Dettes hybrides : Un usage optimisé chez les assureurs européens

CHRONIQUE - Les instruments de dettes hybrides, qu’ils soient classifiés dans la nomenclature Solvabilité 2 en Restricted Tier 1 (RT1), Tier 2 ou Tier 3, permettent aux assureurs de diversifier leur structure de financement et d’améliorer leurs coussins de capitaux et de liquidité.
A fin 2023, ils représentaient environ 18% des fonds propres des assureurs sous Solvabilité 2, et 13% du capital total ajusté (Total Adjusted Capital, ou TAC) tel que calculé par S&P Global Ratings.
Les instruments classifiés Tier 2 restent les plus usités car moins onéreux et bien connus des investisseurs. S&P Global Ratings s’attend cependant à ce que lors des prochaines maturités, une partie de ces instruments soit remplacée par des RT1 afin de maintenir une large capacité d’émission de Tier 2 pour des périodes potentiellement plus difficiles. De même, l’émission d’instruments RT1 sera probablement soutenue par l’arrivée à échéance de plusieurs instruments Tier 1 hérités de la période pré-Solvabilité 2. En 2024 par exemple, La Mondiale, AXA, ASR Nederland, NN Group, Gjensidige, et SCOR ont émis des RT1, suivis par Achmea BV, Storebrand ASA et Crédit Agricole Assurances début 2025.

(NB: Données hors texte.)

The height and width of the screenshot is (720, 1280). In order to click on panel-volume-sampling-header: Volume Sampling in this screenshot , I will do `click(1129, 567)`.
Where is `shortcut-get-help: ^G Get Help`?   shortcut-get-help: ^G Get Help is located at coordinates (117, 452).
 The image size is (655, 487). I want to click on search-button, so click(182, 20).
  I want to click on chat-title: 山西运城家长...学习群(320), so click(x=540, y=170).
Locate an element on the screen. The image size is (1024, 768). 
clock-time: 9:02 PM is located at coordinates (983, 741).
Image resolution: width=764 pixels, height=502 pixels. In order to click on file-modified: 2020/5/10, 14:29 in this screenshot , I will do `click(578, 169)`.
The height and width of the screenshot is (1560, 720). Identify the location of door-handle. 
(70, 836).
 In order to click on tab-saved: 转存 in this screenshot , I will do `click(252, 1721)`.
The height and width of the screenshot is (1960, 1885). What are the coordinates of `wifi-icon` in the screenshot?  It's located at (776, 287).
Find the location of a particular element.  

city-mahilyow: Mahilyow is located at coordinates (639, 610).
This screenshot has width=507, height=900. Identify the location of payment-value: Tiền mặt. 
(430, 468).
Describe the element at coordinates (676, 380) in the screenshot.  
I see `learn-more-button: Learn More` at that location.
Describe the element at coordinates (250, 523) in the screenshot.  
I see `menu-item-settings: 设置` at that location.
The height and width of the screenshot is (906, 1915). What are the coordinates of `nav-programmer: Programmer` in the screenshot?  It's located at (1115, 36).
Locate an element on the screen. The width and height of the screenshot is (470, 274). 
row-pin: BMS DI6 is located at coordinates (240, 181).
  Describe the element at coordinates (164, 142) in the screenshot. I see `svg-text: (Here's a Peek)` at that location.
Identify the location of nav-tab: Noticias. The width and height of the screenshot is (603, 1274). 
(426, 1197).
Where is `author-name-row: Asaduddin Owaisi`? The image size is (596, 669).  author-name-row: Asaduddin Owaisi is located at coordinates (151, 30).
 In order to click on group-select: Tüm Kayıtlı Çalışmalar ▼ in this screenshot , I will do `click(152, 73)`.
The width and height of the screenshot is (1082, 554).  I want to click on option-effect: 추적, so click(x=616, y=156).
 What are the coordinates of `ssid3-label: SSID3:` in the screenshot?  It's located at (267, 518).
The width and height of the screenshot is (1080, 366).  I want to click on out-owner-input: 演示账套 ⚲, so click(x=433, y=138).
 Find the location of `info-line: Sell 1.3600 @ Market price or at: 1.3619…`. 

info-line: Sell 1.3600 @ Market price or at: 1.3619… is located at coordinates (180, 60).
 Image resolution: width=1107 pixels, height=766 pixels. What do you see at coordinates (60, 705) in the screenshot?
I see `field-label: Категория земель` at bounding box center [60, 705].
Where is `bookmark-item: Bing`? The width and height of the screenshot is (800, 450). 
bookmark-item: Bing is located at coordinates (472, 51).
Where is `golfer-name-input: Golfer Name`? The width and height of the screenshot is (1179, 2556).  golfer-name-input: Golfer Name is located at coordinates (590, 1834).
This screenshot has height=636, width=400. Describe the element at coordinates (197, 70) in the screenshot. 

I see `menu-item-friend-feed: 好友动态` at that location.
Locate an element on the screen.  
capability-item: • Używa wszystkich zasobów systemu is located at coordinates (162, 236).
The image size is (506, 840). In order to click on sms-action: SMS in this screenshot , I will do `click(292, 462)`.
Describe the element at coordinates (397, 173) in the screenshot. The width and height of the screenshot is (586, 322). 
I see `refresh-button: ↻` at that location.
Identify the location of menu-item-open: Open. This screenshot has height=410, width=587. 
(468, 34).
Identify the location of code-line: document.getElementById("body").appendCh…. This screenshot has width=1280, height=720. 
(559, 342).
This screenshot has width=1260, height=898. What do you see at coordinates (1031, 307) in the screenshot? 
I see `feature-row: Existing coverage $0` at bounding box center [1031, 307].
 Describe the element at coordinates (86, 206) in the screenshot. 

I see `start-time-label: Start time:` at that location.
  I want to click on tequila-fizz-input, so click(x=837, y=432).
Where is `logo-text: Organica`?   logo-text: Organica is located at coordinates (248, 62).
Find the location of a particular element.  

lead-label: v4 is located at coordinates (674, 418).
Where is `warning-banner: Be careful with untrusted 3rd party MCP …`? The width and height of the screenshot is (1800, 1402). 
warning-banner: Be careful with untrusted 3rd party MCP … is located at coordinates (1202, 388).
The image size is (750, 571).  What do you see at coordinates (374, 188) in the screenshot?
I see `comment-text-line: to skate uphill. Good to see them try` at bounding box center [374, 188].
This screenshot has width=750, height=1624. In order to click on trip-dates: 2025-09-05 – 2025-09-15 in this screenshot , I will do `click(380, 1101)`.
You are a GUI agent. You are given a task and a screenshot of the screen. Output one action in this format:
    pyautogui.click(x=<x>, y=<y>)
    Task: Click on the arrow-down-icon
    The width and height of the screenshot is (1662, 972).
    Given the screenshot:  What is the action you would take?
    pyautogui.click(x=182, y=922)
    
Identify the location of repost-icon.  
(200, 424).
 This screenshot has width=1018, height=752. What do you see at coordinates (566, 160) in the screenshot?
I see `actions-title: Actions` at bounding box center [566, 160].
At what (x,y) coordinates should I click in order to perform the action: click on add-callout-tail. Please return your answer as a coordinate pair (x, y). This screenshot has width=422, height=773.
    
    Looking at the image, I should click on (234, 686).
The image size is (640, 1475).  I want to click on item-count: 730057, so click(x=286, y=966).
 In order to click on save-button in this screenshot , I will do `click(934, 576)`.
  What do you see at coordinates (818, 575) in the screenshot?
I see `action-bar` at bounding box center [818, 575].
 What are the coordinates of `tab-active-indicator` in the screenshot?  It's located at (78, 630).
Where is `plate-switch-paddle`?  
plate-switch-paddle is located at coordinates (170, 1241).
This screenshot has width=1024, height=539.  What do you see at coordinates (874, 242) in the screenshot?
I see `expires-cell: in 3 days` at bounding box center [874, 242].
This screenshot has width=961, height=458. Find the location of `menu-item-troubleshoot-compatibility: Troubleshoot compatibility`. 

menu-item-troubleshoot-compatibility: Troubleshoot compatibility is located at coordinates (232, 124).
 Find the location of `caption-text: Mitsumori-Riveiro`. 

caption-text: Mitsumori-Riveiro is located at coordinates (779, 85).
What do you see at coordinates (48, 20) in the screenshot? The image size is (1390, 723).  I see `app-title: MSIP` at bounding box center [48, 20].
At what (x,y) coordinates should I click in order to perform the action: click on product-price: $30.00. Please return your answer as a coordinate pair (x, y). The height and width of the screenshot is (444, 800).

Les instruments Tier 3 sont plus intéressants pour les investisseurs du fait de leurs courtes maturités - souvent de cinq ans - et de leur faible risque de report. Leur importance sur les marchés est cependant plus modeste, notamment car la perspective qu'ils soient inclus dans le capital calculé par S&P Global Ratings demeure faible. De plus, une capacité d'émission de Tier 3 non utilisée pouvant être remplacée par des actifs d'impôts différés sous Solvabilité 2, les assureurs ont tendance à limiter leurs émissions de Tier 3 pour garder cette option disponible.
L’utilisation actuelle des instruments hybrides reste bien inférieure aux montants disponibles : en moyenne, 60% du capital hybride autorisé par la réglementation n’est pas émis, avec de larges variations selon le type d’assureur : les dettes hybrides sont beaucoup plus utilisées par des assureurs sensibles à l'optimisation de leur coût du capital et de leur rentabilité, et relativement rares chez les assureurs mutualistes. Bien que S&P soit typiquement plus conservateur sur l’inclusion des hybrides dans les fonds propres, et la limite à certains seuils selon leurs caractéristiques propres, la capacité d’émission restante sous ces contraintes demeure cependant conséquente, à 40% en moyenne.
Cette limitation des émissions s’explique par plusieurs raisons : tout d’abord, et alors que l’utilisation totale de la capacité d'émission pourrait augmenter le ratio de solvabilité des assureurs d'environ 60 points de pourcentage, la plupart des acteurs sont déjà satisfaits de leur niveau de solvabilité actuel. Certains pourraient même diminuer la part des dettes hybrides pour gagner en flexibilité financière ou optimiser leur coût de financement et ceci d'autant plus que les réformes envisagées du régime Solvabilité 2 devraient alléger la contrainte capitalistique de certains émetteurs.
Un deuxième frein à l’utilisation des dettes hybrides est la hausse de l’endettement des assureurs qui en découle et peut altérer leur qualité de crédit. S&P Global Ratings peut ainsi pénaliser un assureur si son ratio de levier financier dépasse un seuil de 40%, ou si son EBITDA couvre ses charges d'intérêts par moins de 4 fois. Si l’entièreté de la capacité d’émission était utilisée, le ratio de levier financier des assureurs serait augmenté de 20 points de pourcentages, et dépasserait probablement le seuil fixé pour de nombreux acteurs. Il est cependant utile de préciser qu’un ratio supérieur à 40% n'entraîne pas mécaniquement un avis négatif sur la structure de financement, notamment si d’autres éléments de solvabilité sont disponibles mais exclues du calcul du ratio, tels que par exemple que la Marge de Service Contractuelle (CSM) dans le cadre comptable IFRS 17. Bien qu’utiles dans l’optimisation de la structure capitalistique, les dettes hybrides sont donc à utiliser avec mesure pour conserver un endettement maitrisé.
Oriane Peyredieu du Charlat, sur la base de l’article « Balancing Act: Hybrid Capital Usage Among European Insurers” publié par S&P Global Ratings en mars 2025.